I’m determined to break through the shell of fear my brother’s violence created,
but it’s going to take time. Baby steps, I remind myself.

When I reach a meadow of grass and daisies I sit down against a tree and
take out my packed lunch. I fill my lungs with the soft flower-scented spring
air. The sense of freedom I feel in this open space instils a kind of peace in
me.

One of the hazards of growing up in a family with six siblings and two
parents in a three bedroomed house is that you tend to develop claustrophobia.
I shared a tiny bedroom with my two loud-mouthed sisters and often I sat in my
bottom bunk bed, closed my eyes and imagined I was in a big open meadow just
like this one. It was an instant cure for my mind.

On finishing my sandwich, I take out my notepad to scribble on. Back home
I liked to write poetry on scraps of paper and then place them in the letterboxes
of random houses. Poems of hope mostly, because in this world people need a
little hope.

Some were my own compositions and others would be verses I remembered
from poetry books. One time I copied down every page of the
Tao
Te
Ching
and each day over the course of several weeks I posted a page to a
random address from the phone book. The people who received them probably just
ripped the pages up and threw them away, but if I could have touched even one
person it would have been worth it.

I suppose this was also my way of expressing myself through the written
word, because I never really felt like I had a voice. A speaking one. Another
gift from my dear brother: make your sister so afraid of her own shadow that
she can barely summon up the courage to talk.

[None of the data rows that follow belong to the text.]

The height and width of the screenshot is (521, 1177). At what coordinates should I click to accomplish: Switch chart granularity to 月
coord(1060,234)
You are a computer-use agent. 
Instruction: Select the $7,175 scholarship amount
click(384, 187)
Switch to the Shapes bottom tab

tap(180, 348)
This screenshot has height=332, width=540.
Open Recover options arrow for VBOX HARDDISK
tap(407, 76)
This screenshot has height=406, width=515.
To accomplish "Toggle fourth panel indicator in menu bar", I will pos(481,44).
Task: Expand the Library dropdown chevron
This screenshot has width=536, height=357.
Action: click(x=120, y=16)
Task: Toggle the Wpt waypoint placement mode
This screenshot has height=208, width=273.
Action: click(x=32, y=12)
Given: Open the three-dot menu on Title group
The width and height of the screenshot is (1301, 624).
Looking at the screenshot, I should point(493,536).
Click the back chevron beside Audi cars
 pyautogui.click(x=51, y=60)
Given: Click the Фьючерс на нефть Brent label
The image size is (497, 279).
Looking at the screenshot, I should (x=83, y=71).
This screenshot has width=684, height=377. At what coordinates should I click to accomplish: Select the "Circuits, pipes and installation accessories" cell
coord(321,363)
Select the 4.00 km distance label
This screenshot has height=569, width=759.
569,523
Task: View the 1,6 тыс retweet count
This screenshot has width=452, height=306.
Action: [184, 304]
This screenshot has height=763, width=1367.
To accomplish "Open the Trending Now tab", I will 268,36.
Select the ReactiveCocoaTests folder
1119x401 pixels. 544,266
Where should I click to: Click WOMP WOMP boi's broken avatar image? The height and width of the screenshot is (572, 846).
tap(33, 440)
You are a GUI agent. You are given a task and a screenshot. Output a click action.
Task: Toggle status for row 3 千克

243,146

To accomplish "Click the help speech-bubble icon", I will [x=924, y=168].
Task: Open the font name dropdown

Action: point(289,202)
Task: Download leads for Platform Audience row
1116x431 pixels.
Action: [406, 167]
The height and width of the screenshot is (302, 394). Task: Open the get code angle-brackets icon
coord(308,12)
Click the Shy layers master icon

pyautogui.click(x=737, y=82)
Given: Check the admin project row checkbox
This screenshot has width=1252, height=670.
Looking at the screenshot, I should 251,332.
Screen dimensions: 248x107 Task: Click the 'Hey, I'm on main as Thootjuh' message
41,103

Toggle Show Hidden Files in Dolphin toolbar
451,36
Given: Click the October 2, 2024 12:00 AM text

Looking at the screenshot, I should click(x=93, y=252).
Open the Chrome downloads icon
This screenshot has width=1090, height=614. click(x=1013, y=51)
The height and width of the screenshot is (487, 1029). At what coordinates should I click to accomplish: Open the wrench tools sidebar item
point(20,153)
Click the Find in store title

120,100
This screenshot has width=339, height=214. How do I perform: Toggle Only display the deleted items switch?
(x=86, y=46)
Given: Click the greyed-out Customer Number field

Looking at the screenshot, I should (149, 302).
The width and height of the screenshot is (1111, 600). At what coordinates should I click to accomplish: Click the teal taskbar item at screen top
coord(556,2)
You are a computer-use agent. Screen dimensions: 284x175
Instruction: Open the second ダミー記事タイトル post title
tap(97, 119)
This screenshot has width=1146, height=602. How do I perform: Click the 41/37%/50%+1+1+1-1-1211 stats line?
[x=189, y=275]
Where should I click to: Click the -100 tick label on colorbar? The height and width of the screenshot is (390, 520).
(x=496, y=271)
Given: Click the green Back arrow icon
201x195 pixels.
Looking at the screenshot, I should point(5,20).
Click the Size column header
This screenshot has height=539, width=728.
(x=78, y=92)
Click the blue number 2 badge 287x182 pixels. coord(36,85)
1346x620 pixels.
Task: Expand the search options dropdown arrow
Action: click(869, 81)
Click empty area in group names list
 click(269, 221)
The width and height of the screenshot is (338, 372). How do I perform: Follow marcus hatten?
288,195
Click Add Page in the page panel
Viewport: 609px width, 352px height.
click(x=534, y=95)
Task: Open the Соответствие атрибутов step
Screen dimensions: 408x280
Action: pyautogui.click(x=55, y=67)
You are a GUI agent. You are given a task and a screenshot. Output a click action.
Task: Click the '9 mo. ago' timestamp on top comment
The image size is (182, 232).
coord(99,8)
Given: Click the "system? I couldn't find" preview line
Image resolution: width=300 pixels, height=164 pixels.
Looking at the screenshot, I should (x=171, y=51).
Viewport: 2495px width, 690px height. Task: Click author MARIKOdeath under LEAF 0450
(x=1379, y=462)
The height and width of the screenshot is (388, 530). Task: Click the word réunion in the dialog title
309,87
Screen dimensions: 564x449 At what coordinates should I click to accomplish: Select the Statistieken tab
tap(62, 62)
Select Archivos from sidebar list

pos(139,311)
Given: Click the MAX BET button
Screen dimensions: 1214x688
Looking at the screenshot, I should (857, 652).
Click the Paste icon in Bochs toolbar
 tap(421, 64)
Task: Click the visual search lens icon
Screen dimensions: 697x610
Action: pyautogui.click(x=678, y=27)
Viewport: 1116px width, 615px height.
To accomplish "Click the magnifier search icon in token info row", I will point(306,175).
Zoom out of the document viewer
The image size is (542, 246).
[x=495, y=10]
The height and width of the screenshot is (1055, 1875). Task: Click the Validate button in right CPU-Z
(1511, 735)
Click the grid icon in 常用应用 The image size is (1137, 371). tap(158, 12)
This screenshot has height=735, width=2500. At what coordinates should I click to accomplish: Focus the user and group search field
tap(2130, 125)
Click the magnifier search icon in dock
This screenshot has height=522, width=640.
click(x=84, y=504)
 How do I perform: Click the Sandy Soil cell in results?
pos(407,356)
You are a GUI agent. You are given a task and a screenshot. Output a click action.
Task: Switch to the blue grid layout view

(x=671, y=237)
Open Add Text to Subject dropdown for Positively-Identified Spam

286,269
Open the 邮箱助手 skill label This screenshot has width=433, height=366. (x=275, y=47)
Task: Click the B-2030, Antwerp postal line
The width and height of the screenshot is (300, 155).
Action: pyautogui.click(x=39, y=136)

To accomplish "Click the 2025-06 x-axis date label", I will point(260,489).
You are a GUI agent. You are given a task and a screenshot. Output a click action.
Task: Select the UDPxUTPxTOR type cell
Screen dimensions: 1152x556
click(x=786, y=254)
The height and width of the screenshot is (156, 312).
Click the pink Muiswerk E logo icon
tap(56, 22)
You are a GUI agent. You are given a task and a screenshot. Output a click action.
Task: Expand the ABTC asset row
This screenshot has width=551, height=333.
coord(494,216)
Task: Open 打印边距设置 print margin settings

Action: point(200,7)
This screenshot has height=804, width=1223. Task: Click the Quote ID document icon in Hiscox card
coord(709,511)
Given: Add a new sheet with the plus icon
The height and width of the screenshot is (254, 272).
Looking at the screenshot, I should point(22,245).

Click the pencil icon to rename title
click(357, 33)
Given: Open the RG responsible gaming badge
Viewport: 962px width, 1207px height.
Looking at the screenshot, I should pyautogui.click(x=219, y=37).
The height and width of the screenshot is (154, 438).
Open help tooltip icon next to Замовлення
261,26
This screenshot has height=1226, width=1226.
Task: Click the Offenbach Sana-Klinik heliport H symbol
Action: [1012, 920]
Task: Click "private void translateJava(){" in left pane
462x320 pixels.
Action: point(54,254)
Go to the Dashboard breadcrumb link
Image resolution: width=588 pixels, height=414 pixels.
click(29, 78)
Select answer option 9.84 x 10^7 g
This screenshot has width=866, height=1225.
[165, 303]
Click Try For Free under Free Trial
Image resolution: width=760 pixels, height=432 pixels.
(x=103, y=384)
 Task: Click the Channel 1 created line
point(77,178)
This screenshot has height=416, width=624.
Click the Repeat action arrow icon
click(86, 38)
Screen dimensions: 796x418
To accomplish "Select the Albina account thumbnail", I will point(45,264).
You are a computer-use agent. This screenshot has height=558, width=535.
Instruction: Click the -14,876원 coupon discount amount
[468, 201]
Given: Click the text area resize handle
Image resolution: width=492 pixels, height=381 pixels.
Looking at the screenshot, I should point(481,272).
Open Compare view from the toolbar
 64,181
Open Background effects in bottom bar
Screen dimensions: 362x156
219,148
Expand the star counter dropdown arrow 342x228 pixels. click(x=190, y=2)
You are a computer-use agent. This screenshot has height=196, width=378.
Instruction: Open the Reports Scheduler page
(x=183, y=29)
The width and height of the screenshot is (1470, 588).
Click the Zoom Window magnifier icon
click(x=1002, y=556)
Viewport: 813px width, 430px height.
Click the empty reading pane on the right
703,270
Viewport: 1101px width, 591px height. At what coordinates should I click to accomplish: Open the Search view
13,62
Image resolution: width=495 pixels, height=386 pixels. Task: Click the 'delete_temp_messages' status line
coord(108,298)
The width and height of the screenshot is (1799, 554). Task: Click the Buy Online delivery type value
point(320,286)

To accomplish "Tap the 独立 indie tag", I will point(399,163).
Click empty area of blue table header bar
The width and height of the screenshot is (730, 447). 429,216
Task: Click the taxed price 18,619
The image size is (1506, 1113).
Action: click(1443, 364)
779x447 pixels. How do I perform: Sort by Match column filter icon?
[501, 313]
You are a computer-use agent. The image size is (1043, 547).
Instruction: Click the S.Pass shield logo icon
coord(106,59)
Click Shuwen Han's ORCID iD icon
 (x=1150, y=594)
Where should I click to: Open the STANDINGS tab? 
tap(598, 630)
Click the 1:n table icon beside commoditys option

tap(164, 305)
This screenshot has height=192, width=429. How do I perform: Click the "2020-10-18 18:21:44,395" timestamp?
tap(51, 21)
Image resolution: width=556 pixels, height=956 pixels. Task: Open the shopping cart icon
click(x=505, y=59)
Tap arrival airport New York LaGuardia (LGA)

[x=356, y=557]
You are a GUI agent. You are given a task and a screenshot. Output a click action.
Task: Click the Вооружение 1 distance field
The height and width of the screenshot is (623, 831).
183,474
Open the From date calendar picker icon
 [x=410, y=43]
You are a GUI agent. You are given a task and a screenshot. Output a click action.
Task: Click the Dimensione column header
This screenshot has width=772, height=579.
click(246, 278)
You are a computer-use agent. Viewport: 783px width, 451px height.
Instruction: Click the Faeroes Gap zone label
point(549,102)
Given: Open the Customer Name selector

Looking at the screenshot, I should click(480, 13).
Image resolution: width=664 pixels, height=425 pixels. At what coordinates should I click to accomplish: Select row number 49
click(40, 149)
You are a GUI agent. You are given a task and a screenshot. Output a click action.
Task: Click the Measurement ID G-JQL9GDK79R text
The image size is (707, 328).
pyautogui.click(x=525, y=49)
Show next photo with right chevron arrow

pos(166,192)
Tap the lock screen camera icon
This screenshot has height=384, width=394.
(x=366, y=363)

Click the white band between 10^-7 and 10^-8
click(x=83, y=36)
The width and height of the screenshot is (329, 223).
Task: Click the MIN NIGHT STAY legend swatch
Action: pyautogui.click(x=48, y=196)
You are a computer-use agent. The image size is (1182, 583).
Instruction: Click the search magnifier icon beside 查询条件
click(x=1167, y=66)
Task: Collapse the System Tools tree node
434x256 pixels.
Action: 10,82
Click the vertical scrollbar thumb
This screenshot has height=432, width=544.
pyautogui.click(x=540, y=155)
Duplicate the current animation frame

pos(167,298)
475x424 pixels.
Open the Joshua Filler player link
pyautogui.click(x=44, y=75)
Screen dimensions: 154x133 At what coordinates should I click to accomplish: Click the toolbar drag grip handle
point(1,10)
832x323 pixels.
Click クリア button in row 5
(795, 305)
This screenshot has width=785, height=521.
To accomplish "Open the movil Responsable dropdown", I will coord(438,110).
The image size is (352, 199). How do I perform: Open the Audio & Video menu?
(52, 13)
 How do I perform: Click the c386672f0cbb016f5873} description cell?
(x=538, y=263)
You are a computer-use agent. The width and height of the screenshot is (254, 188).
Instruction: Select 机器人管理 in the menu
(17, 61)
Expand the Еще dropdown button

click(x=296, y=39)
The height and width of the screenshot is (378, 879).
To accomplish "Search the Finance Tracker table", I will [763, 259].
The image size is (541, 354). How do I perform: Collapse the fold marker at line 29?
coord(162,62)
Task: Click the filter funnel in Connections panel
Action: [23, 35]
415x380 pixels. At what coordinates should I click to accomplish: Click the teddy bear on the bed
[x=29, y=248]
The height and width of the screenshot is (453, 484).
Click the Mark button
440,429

On my way home I notice ‘the man whose name is Phoenix’ in the garden at
the side of his house. He’s practising some sort of martial art. His movements
are smooth, like liquid. It’s difficult to see past all the bushes at the front
of the structure, but as far as I can tell he is of above average height with
dark hair that manages to be both messy and neat at the same time. He’s topless
and his tanned skin shines with perspiration under the sun. His arms sway back
and forth in a practiced rhythm, and I am almost mesmerised by the flow.

His form entrances me. I’ve never seen a person move like him before.

I feel this need to get closer, to see him properly. Clumsily, I step on
a fallen branch. The second it snaps his head turns around rapidly in my
direction. His intense, dark eyes meet mine for a moment and time stops. I can’t
look away. He reminds me of a dangerous animal from the jungle when he tilts
his head questioningly to the side, as though trying to figure out what variety
of wildlife I might be. There is something about the way he looks at me that
makes my pores tingle.

And then I can’t take the contact anymore. I hesitate only a moment
longer before running swiftly back to my cottage.